Excerpt from a dataset:
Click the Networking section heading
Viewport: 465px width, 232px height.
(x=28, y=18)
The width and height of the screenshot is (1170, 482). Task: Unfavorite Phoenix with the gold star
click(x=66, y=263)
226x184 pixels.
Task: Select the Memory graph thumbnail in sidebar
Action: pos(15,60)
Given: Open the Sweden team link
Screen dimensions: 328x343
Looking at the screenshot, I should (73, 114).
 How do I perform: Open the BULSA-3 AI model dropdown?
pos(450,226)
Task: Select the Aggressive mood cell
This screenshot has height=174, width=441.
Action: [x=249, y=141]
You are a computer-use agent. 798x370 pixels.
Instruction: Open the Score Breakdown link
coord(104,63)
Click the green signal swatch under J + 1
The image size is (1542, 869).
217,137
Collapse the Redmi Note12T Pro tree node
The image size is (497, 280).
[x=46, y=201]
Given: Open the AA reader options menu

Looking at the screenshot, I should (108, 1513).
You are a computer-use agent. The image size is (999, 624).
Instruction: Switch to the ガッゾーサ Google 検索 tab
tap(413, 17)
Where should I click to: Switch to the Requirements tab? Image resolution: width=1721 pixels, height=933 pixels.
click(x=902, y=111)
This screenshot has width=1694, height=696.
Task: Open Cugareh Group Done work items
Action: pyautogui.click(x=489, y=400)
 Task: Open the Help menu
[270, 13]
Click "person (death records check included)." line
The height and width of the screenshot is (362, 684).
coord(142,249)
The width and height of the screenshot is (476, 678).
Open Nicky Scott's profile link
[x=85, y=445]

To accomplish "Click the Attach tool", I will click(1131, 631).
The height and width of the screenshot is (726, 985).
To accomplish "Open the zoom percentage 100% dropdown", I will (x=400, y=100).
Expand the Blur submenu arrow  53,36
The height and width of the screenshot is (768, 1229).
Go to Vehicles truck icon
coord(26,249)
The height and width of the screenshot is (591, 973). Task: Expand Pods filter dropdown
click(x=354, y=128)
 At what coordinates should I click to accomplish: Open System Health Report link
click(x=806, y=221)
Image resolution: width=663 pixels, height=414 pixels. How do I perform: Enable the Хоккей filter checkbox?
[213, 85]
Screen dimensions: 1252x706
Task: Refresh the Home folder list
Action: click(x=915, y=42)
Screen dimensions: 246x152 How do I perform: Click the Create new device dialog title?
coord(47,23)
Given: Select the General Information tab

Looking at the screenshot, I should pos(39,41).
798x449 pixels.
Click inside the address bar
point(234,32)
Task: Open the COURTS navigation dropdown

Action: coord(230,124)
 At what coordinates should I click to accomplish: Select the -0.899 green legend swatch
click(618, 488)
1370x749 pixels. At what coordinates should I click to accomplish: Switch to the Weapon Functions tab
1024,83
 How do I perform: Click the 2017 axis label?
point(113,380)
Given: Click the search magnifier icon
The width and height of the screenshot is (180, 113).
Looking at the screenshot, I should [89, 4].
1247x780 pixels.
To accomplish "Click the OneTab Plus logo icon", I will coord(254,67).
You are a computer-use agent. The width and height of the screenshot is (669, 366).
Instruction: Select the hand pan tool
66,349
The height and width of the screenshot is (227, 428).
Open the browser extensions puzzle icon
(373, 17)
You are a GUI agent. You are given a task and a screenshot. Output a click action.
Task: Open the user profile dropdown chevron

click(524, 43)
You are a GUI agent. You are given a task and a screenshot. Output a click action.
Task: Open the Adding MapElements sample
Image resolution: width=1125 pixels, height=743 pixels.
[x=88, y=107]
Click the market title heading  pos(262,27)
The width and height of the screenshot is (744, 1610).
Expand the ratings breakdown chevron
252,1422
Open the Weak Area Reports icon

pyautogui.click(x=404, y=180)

Set problem:
Copy out the records word for word, beginning at the line that contains "The height and width of the screenshot is (768, 1229)." and continuing through the line that contains "click(x=806, y=221)".

Full response:
The height and width of the screenshot is (768, 1229).
Go to Vehicles truck icon
coord(26,249)
The height and width of the screenshot is (591, 973). Task: Expand Pods filter dropdown
click(x=354, y=128)
 At what coordinates should I click to accomplish: Open System Health Report link
click(x=806, y=221)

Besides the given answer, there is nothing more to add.